Bentomiz Castle is an ancient Moorish fortress built on a hill near the village of Arenas in the province of Málaga. It sits at a height of 711 m, and lies to the northeast of Vélez-Málaga.

The castle site is thought to have been occupied by the Phoenicians, Greeks and Romans, although it is not clear which parts of the ruins date to which period. Roman baths have been found there. The berbers built on the existing structure.
The fortress, then called Munt Mās, was mentioned in the memoirs of Abdallah ibn Buluggin, ruler of the Taifa of Granada in the eleventh century.
He described it as a formidable stronghold.

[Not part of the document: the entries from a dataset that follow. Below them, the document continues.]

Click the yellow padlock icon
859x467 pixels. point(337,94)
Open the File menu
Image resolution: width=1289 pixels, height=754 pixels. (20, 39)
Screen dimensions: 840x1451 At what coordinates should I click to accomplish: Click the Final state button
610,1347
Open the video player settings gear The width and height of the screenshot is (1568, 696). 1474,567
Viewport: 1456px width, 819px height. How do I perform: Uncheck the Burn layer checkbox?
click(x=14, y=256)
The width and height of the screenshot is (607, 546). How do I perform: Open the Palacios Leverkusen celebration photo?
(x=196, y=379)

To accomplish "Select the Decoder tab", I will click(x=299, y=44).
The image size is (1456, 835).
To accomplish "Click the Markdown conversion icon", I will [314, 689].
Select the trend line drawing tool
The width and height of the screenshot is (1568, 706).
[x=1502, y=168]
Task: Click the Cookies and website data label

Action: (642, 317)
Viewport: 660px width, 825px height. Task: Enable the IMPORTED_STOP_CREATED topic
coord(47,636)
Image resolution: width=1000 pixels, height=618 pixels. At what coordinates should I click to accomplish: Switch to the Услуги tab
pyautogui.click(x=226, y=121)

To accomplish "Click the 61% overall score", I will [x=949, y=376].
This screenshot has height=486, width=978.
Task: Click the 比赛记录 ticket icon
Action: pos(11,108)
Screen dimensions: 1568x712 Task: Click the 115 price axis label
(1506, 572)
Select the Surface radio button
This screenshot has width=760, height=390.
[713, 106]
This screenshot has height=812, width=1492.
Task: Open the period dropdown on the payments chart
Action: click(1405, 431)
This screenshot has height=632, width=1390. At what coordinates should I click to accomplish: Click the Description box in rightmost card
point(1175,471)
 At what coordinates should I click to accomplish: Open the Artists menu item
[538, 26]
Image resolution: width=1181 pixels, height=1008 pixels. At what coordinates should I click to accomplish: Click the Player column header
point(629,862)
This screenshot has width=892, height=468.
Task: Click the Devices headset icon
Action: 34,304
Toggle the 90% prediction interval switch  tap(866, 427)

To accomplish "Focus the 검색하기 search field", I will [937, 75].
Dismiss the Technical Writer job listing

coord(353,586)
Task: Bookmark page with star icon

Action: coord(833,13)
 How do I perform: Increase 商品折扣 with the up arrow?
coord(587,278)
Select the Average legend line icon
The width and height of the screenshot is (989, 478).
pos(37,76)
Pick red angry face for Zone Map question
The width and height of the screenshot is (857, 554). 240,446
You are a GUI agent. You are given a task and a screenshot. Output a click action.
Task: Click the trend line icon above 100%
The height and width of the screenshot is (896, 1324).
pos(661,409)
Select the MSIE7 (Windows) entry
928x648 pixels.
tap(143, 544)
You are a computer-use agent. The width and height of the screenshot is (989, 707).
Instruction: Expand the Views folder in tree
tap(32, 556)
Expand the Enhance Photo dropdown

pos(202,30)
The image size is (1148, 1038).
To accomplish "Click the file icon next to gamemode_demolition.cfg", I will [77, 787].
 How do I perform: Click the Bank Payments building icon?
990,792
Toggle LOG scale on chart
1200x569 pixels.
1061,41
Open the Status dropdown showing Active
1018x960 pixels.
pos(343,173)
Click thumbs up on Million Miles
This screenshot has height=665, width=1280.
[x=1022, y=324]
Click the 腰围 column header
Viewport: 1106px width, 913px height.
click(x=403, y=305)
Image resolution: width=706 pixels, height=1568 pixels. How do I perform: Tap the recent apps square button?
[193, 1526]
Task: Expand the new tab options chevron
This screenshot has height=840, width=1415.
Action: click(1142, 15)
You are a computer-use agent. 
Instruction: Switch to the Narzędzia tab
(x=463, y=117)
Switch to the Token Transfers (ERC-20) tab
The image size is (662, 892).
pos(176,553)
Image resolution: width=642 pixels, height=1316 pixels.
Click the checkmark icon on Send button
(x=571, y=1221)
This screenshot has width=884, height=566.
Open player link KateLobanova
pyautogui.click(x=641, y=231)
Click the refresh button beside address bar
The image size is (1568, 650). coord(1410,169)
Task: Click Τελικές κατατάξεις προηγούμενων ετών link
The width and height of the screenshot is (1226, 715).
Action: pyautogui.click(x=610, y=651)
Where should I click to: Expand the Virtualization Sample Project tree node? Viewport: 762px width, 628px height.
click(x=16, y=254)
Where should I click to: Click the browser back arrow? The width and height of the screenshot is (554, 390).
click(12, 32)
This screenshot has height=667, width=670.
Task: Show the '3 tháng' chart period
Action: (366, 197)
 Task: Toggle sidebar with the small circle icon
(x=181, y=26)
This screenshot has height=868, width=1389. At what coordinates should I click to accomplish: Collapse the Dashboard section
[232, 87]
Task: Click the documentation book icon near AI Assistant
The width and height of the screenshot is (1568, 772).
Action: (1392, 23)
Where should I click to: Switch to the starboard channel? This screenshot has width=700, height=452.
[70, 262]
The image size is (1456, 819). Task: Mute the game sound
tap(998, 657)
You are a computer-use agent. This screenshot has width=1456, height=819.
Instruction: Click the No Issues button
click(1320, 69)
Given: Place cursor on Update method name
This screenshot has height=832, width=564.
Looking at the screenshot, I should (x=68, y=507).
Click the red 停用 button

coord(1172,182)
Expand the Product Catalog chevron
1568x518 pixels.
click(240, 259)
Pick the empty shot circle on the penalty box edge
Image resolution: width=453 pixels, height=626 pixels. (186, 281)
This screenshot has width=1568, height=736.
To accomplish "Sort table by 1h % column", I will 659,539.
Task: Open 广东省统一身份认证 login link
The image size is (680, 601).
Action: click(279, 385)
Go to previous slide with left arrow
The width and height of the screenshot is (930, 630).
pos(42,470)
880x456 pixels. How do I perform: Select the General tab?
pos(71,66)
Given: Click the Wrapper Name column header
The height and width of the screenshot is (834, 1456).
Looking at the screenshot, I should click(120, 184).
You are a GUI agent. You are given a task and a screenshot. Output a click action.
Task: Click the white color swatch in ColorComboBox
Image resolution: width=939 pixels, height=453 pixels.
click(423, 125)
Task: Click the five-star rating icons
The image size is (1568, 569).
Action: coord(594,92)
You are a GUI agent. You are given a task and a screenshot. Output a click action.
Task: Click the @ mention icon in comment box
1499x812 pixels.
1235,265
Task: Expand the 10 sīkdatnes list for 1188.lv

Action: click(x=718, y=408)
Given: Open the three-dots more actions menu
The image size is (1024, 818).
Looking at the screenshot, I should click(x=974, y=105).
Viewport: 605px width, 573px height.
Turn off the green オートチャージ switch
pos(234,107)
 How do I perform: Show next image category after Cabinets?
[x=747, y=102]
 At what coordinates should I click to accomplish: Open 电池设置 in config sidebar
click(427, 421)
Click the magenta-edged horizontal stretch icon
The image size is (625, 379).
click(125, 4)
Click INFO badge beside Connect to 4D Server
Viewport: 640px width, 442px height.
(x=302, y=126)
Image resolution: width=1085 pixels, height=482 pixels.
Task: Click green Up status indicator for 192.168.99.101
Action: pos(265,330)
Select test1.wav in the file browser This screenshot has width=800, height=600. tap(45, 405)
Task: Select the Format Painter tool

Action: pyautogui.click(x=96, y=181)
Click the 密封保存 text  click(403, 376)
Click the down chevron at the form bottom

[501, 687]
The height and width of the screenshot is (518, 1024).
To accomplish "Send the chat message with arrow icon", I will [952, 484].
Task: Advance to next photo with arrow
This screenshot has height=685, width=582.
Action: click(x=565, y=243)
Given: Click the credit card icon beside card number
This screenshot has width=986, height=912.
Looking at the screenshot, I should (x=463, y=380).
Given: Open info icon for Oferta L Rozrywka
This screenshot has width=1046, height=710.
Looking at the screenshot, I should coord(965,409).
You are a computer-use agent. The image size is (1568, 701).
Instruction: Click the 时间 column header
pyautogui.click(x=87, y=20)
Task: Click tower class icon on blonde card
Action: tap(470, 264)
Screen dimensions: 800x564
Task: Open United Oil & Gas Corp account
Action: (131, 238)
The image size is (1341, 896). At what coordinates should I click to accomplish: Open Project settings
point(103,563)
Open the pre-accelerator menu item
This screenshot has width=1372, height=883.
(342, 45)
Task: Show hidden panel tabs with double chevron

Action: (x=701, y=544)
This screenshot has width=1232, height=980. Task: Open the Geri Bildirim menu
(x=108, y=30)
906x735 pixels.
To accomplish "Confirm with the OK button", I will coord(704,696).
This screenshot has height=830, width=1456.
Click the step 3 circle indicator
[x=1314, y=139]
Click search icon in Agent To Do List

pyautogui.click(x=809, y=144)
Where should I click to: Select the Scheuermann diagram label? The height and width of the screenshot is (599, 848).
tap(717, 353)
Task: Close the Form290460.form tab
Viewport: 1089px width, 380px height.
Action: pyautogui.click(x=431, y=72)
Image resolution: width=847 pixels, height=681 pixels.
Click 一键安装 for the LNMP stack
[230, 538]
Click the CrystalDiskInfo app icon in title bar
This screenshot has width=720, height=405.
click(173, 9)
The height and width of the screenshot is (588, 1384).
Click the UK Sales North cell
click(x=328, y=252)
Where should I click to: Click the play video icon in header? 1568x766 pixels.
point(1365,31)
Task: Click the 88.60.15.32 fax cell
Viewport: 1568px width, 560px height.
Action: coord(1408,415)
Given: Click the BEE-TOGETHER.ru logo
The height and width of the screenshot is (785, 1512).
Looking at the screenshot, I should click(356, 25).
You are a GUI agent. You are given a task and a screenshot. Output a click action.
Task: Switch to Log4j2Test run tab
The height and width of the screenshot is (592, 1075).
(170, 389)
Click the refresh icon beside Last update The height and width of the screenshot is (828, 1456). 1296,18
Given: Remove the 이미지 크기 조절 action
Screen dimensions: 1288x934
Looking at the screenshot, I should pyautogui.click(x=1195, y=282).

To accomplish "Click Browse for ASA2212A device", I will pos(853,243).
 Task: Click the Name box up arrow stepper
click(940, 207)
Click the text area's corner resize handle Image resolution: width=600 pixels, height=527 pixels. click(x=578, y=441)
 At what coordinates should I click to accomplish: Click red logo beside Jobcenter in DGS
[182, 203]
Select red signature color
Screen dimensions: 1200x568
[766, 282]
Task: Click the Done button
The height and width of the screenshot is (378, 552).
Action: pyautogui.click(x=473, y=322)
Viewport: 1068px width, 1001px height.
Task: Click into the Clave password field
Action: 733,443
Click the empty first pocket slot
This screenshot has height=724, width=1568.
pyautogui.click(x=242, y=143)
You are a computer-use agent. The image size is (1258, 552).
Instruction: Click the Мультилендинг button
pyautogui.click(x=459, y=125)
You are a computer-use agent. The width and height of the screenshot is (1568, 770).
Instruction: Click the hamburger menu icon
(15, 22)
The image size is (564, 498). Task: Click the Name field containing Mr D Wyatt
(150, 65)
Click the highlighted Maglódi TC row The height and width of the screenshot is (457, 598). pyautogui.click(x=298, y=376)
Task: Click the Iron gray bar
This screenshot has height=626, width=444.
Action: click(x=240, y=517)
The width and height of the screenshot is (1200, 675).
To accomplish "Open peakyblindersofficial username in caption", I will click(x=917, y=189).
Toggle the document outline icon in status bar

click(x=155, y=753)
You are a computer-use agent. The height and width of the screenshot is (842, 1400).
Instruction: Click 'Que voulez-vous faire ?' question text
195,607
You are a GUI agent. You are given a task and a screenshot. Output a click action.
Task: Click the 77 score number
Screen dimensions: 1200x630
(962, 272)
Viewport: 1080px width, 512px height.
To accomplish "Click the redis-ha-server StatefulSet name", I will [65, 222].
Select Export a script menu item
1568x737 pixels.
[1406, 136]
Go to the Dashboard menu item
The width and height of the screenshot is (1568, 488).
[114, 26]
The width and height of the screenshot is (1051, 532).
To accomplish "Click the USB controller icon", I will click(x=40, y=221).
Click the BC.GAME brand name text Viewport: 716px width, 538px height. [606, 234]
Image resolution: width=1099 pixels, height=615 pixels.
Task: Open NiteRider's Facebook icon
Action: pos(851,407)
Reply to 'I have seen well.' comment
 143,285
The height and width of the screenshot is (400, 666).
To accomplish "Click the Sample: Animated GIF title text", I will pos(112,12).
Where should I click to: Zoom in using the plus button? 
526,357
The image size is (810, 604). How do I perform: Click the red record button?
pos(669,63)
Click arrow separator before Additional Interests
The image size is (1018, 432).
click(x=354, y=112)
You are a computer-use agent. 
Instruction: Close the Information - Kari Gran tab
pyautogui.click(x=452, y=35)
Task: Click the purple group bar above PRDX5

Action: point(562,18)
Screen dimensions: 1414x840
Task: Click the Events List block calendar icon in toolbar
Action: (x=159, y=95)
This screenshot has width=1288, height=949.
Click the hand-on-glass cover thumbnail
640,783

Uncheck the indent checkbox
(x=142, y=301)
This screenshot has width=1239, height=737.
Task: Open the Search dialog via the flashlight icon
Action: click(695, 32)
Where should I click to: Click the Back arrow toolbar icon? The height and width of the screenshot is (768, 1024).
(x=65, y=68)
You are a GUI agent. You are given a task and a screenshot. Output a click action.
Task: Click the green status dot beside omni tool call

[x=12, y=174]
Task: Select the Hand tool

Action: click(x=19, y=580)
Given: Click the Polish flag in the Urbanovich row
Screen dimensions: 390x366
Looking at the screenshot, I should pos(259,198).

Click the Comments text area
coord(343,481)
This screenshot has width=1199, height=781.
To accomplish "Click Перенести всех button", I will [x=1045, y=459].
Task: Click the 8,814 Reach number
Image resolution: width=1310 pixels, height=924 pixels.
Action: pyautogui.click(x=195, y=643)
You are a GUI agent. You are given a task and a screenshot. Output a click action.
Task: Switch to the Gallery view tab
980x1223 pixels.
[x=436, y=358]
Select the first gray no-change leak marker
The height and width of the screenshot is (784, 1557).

The fortress surrendered to him during a civil war that he fought with his brother Tamim.

When Ferdinand II of Aragon reached the area en route to Vélez-Málaga, in the campaign that culminated in the Siege of Málaga (1487), the Granadan Sultan El Zagal brought a force to oppose them which he stationed around the Bentomiz castle.
The Moors attacked the Christian siege train during the night of 25 April 1487 but were repulsed, and in panic retreated towards Granada.
The castle was taken over by the Catholic Monarchs in 1487 and maintained as a defensive post.
The castle is now ruined, but there are still towers, walls and underground chambers.